BBVA Turkey Unit Halts Interest Rate Forecasts Amid Uncertainty

Turkiye Garanti Bankasi AS, a unit of Spain’s Banco Bilbao Vizcaya Argentaria SA, has stopped publishing forecasts for Turkish interest rate decisions due to policy uncertainty, according to two employees with direct knowledge of the matter.

The move came after the central bank started a surprise rate-cut cycle in September without giving clear policy guidance, the employees told Bloomberg, speaking on condition of anonymity as no decision has been announced. A spokesperson for Garanti said in an emailed statement that there was no “corporate decision” to stop participating in interest rate surveys, but the lender didn’t submit an estimate for Bloomberg’s tally in October and this month and hasn’t published a projection. 

BBVA announced on Monday that it’s seeking full control of its Turkish unit in a deal valued at as much as 25.7 billion liras ($2.56 billion), raising its bet on the country amid a slump in the nation’s currency.

Pressured by Turkish President Recep Tayyip Erdogan’s demands for lower borrowing costs, the monetary authority has cut the key rate by 300 basis points to 16% in two consecutive and unexpected moves since September. 

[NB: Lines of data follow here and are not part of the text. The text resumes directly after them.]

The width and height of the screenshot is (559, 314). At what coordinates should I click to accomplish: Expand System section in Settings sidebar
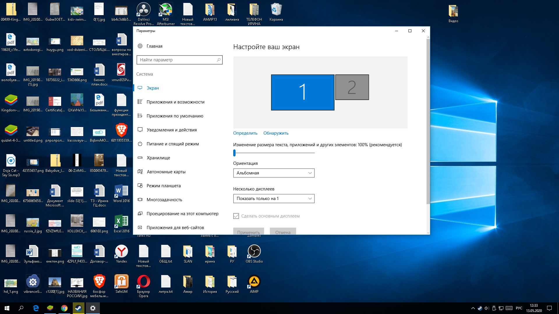point(144,74)
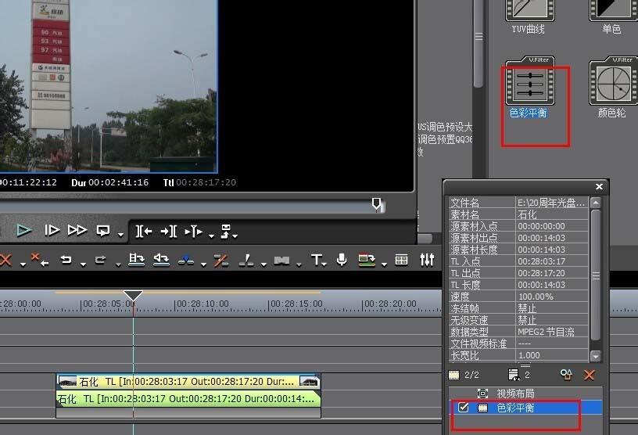Click the preview scrubber slider handle
This screenshot has height=435, width=638.
point(378,205)
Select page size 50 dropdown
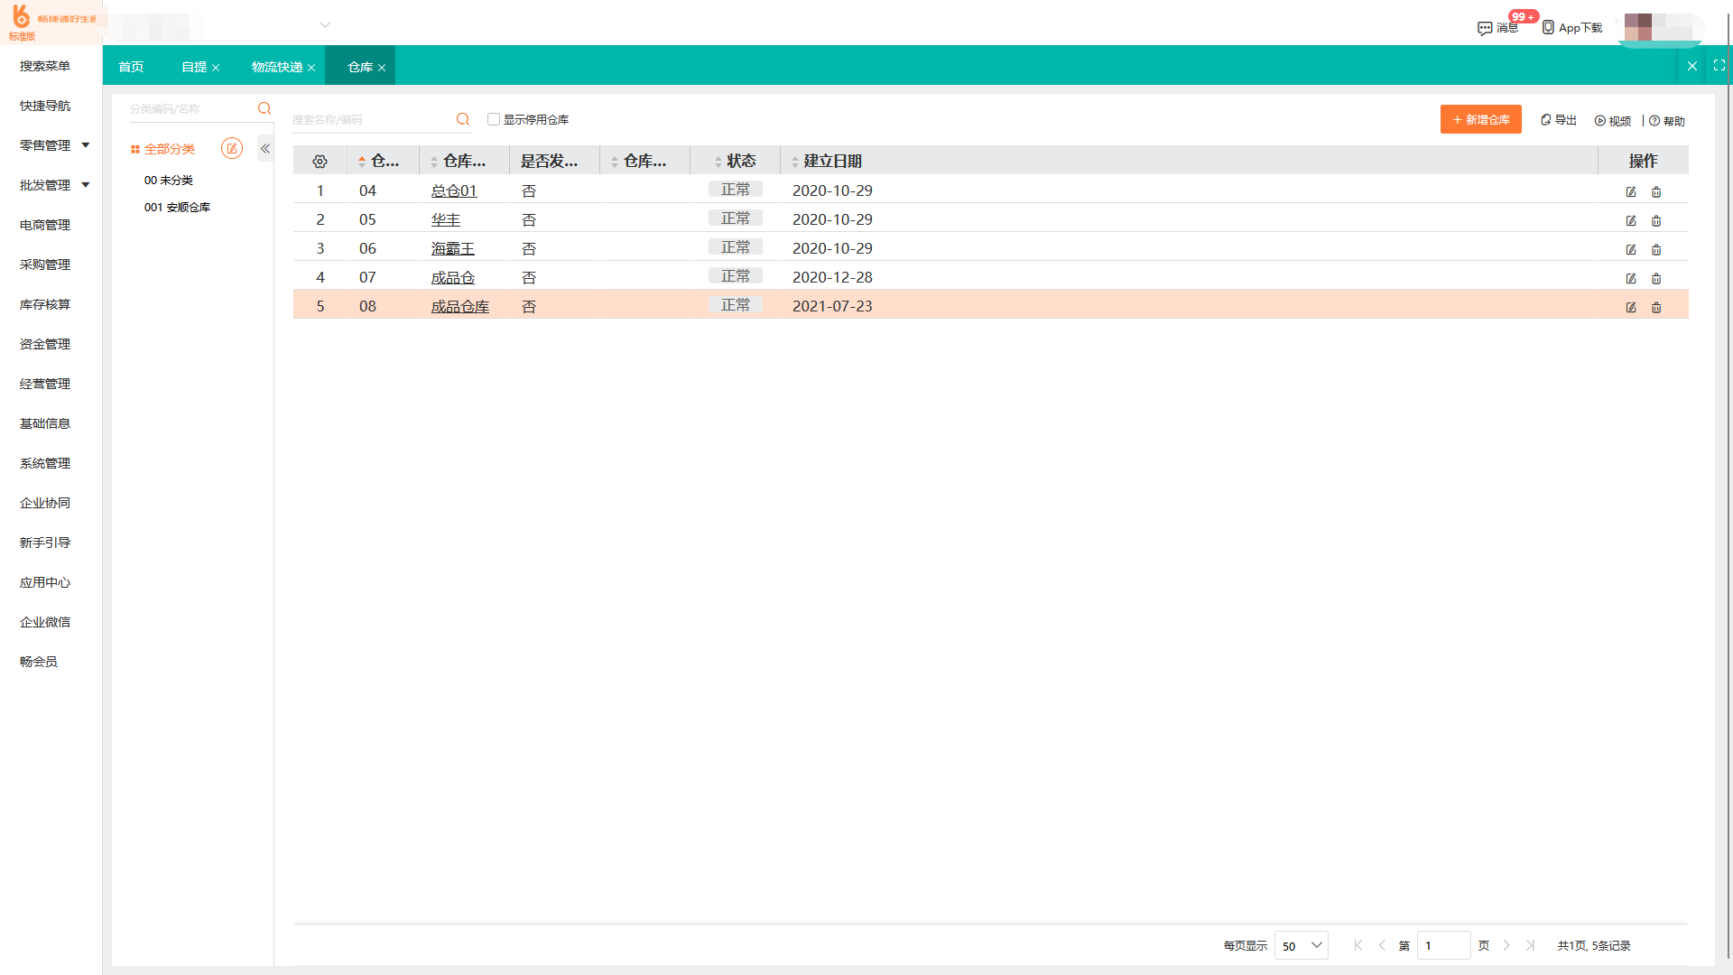The width and height of the screenshot is (1733, 975). pos(1299,945)
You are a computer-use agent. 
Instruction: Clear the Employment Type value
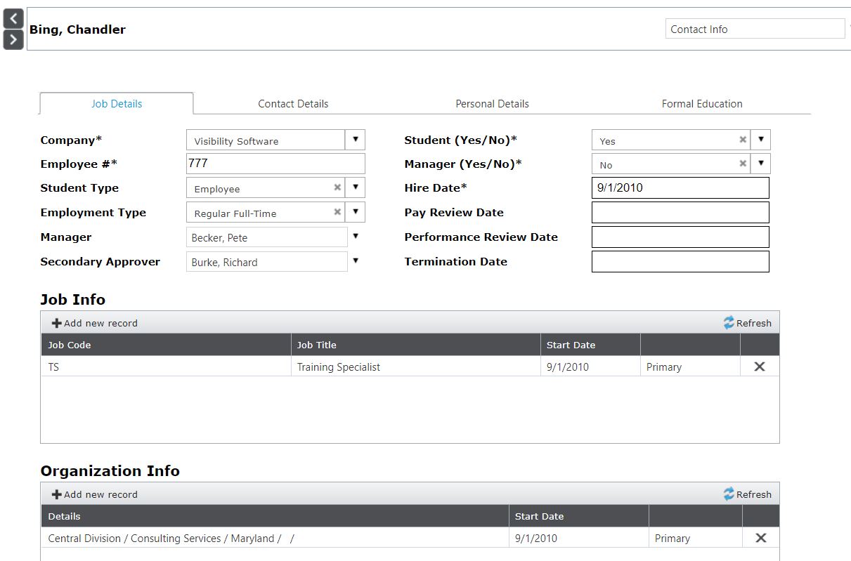(x=337, y=212)
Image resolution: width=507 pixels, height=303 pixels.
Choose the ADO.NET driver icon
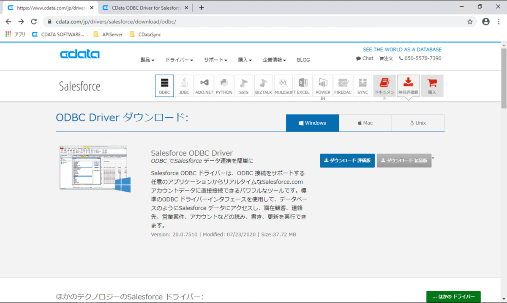click(204, 86)

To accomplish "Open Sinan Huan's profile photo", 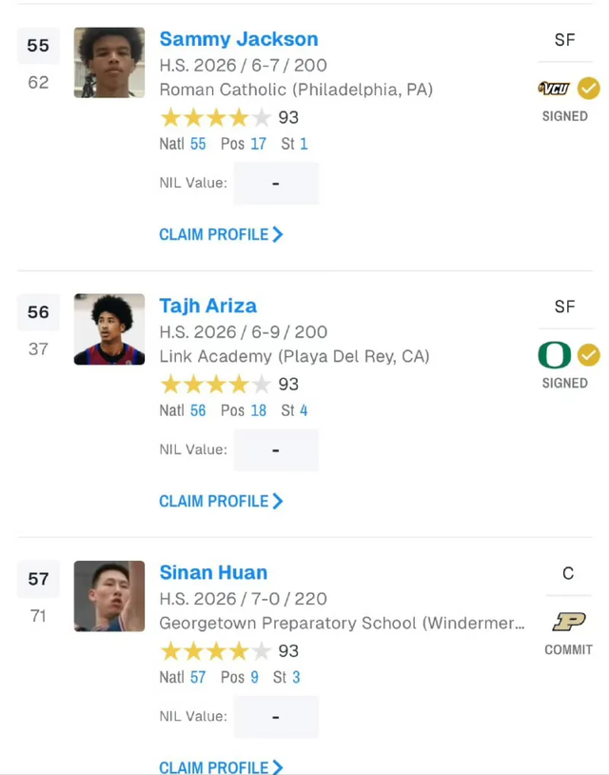I will pos(109,596).
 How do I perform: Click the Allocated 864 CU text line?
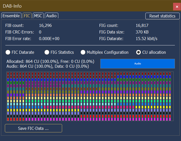click(50, 61)
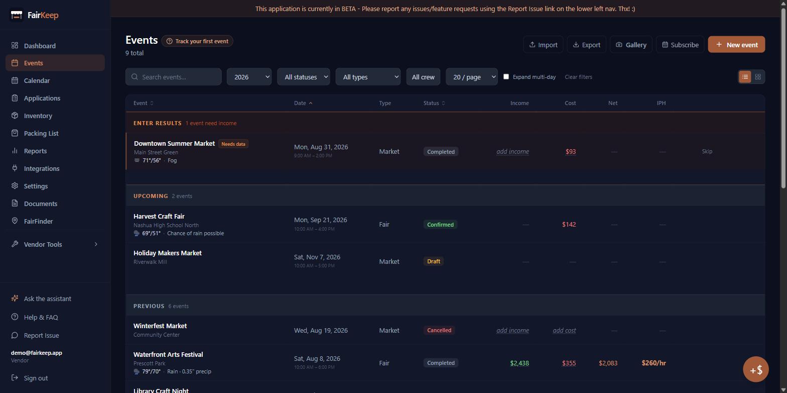Click the Search events input field
Viewport: 787px width, 393px height.
click(x=174, y=77)
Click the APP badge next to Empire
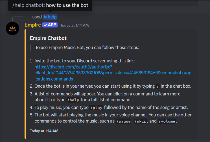This screenshot has width=210, height=142. coord(50,25)
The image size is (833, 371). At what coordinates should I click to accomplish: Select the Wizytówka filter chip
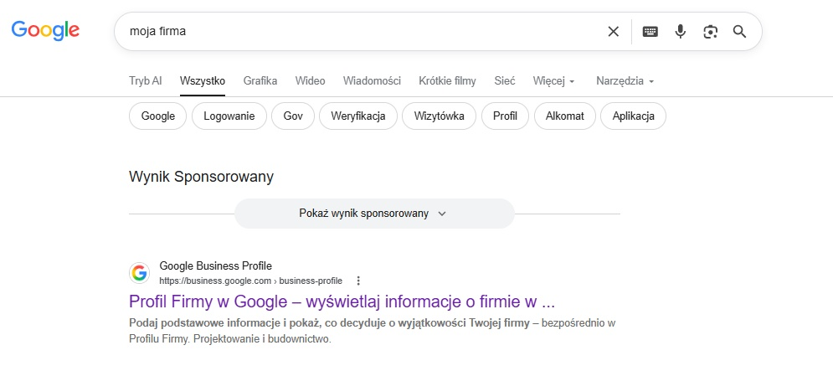[439, 116]

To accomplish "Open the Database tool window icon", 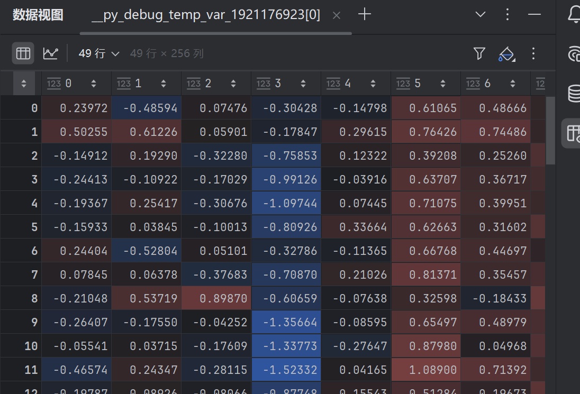I will click(576, 93).
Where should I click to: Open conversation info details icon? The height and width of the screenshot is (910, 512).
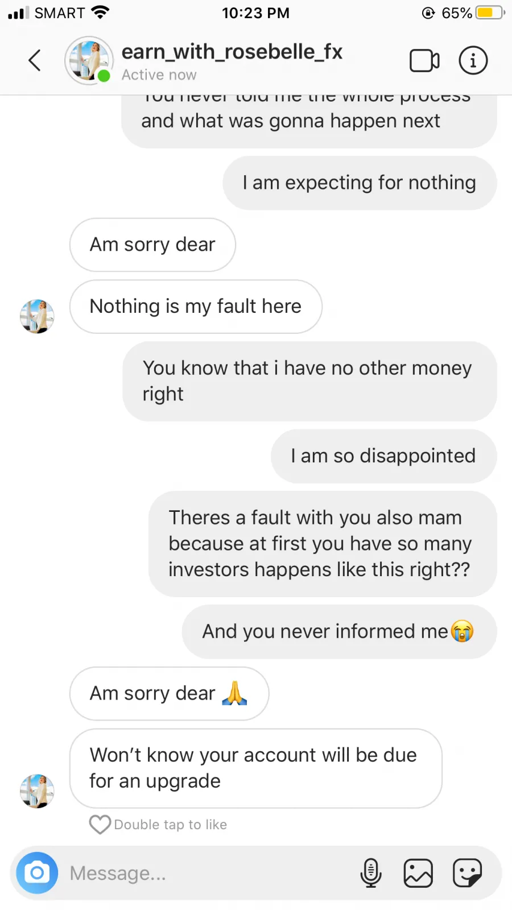473,60
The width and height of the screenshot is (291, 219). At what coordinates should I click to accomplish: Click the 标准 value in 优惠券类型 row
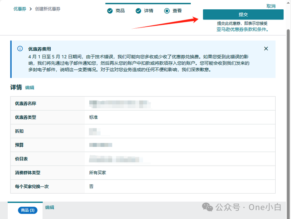[93, 118]
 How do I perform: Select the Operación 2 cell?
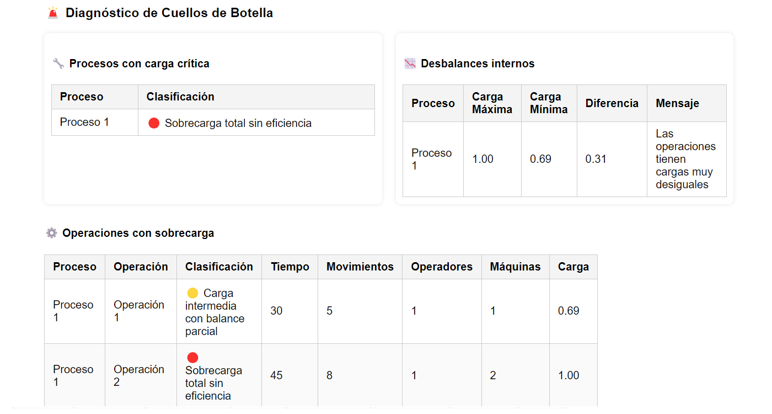pyautogui.click(x=139, y=375)
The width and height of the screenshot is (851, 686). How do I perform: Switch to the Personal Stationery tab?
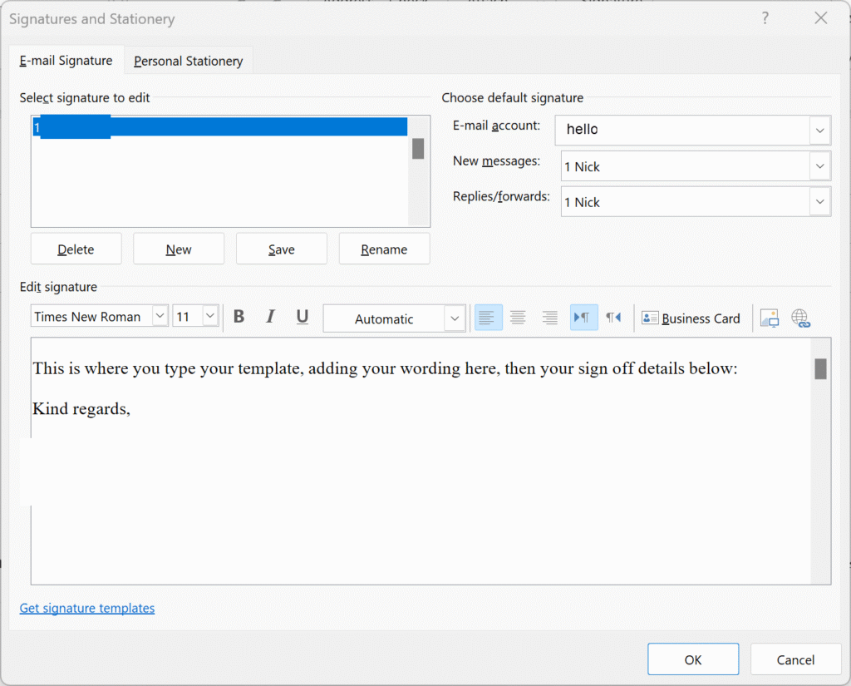tap(188, 60)
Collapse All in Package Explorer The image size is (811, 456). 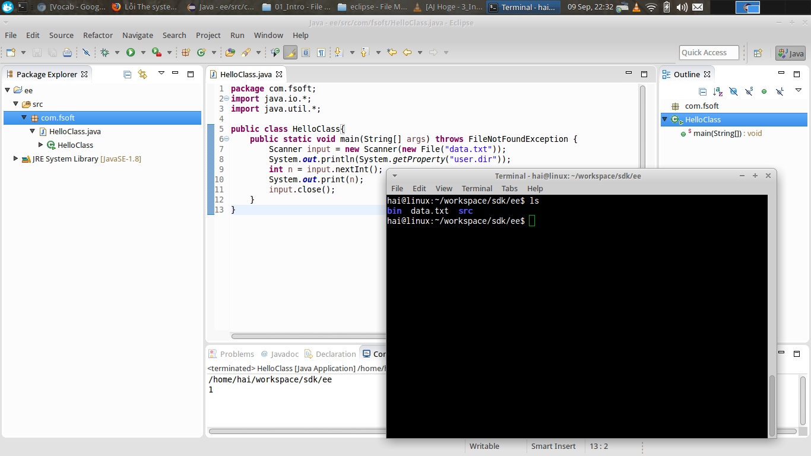127,74
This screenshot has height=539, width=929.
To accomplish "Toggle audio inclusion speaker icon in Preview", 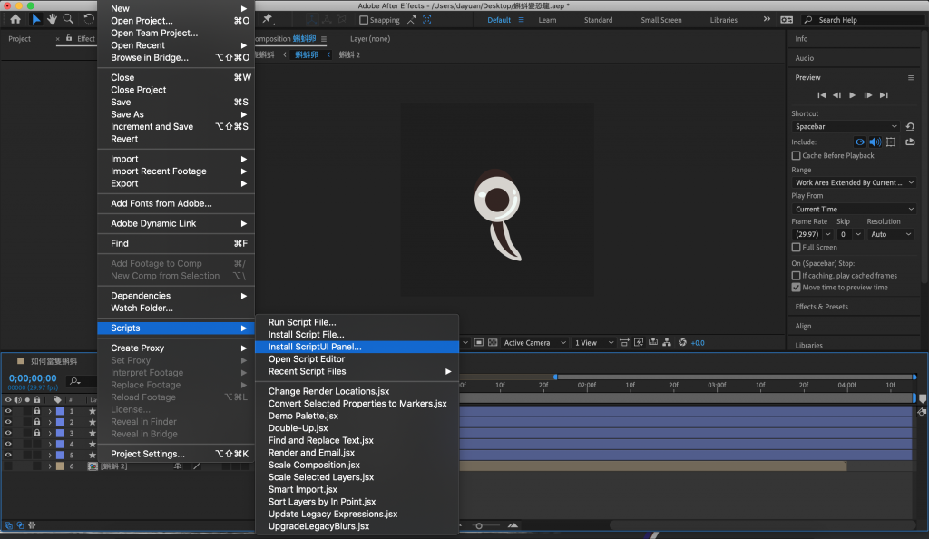I will pos(875,142).
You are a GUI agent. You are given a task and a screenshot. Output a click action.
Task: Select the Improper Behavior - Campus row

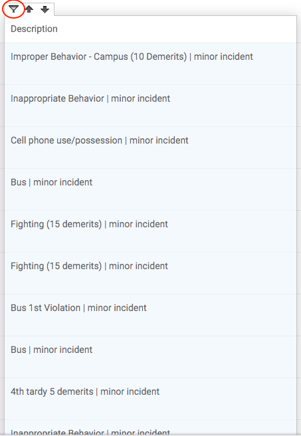(x=150, y=64)
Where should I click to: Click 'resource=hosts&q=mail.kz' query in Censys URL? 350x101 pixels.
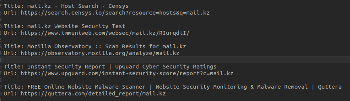click(x=169, y=12)
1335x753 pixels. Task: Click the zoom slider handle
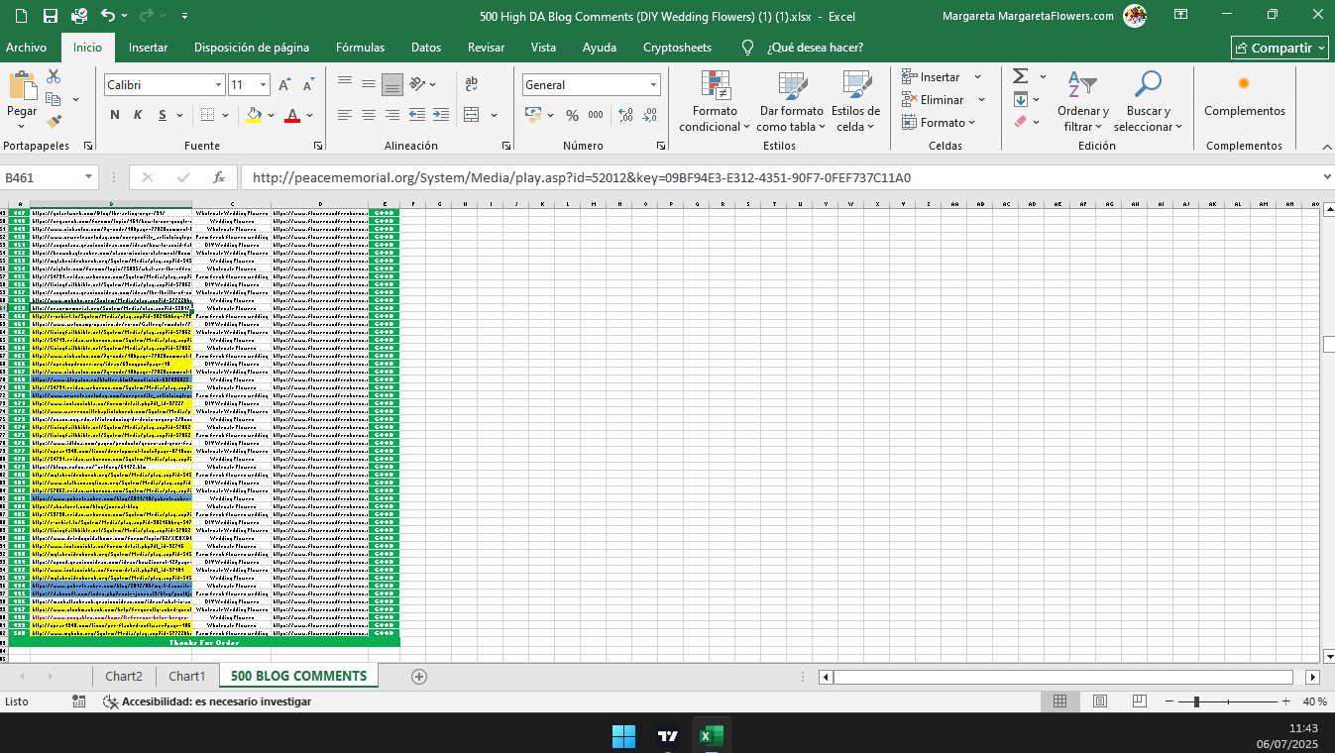[x=1196, y=701]
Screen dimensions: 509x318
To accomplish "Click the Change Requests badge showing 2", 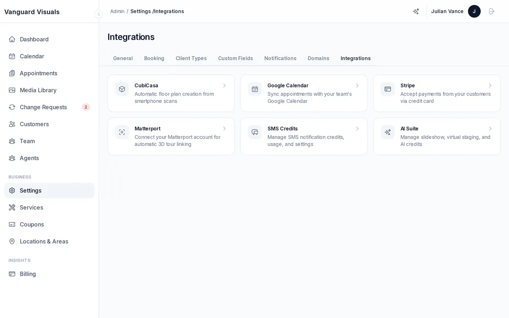I will coord(85,107).
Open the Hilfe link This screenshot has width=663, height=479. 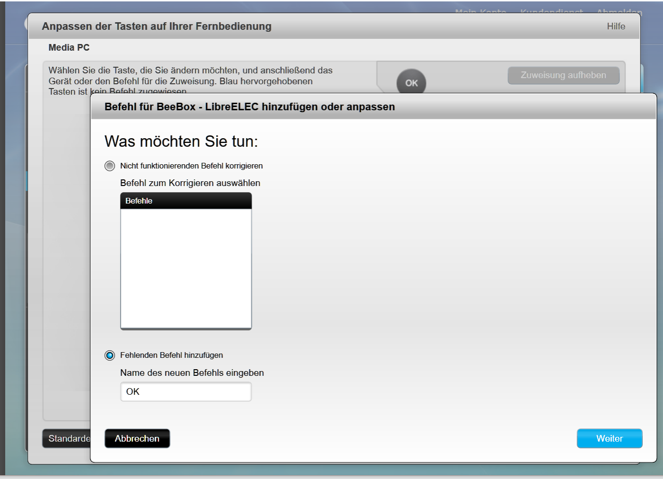[x=616, y=27]
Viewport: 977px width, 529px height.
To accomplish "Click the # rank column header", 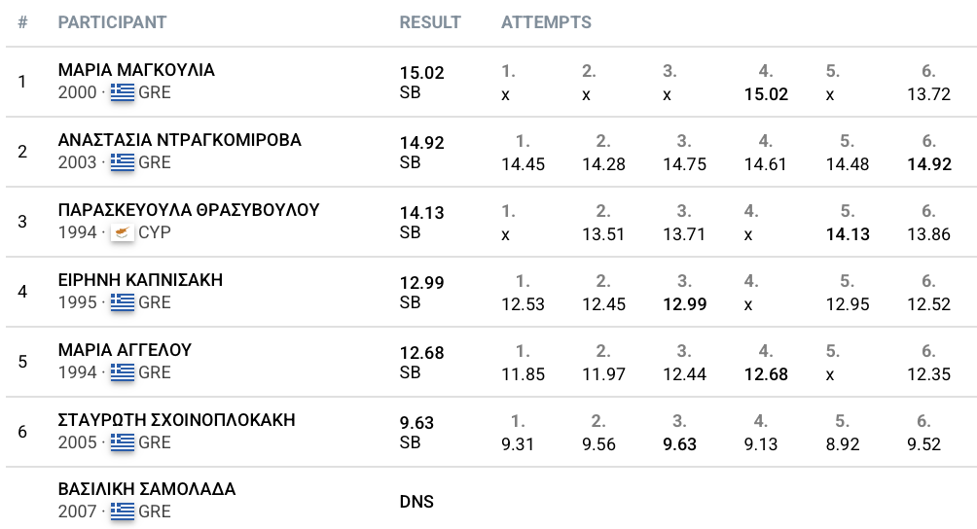I will coord(23,22).
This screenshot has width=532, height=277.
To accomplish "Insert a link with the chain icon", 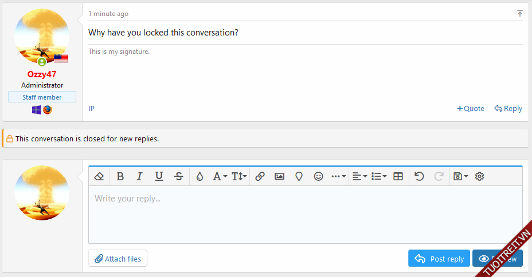I will tap(260, 176).
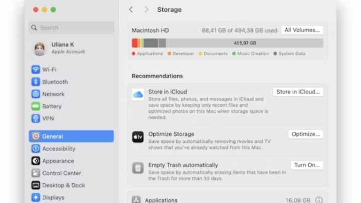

That pushed real yields further into negative territory as consumer inflation climbed to an annual 19.89% in October. The lira weakened more than 10% against the dollar this quarter alone, the worst among all major currencies tracked by Bloomberg. 

Turkey is expected to slash its key rate by further 100 basis points to 15% on Thursday, according to the median estimate in a Bloomberg survey of 21 analysts.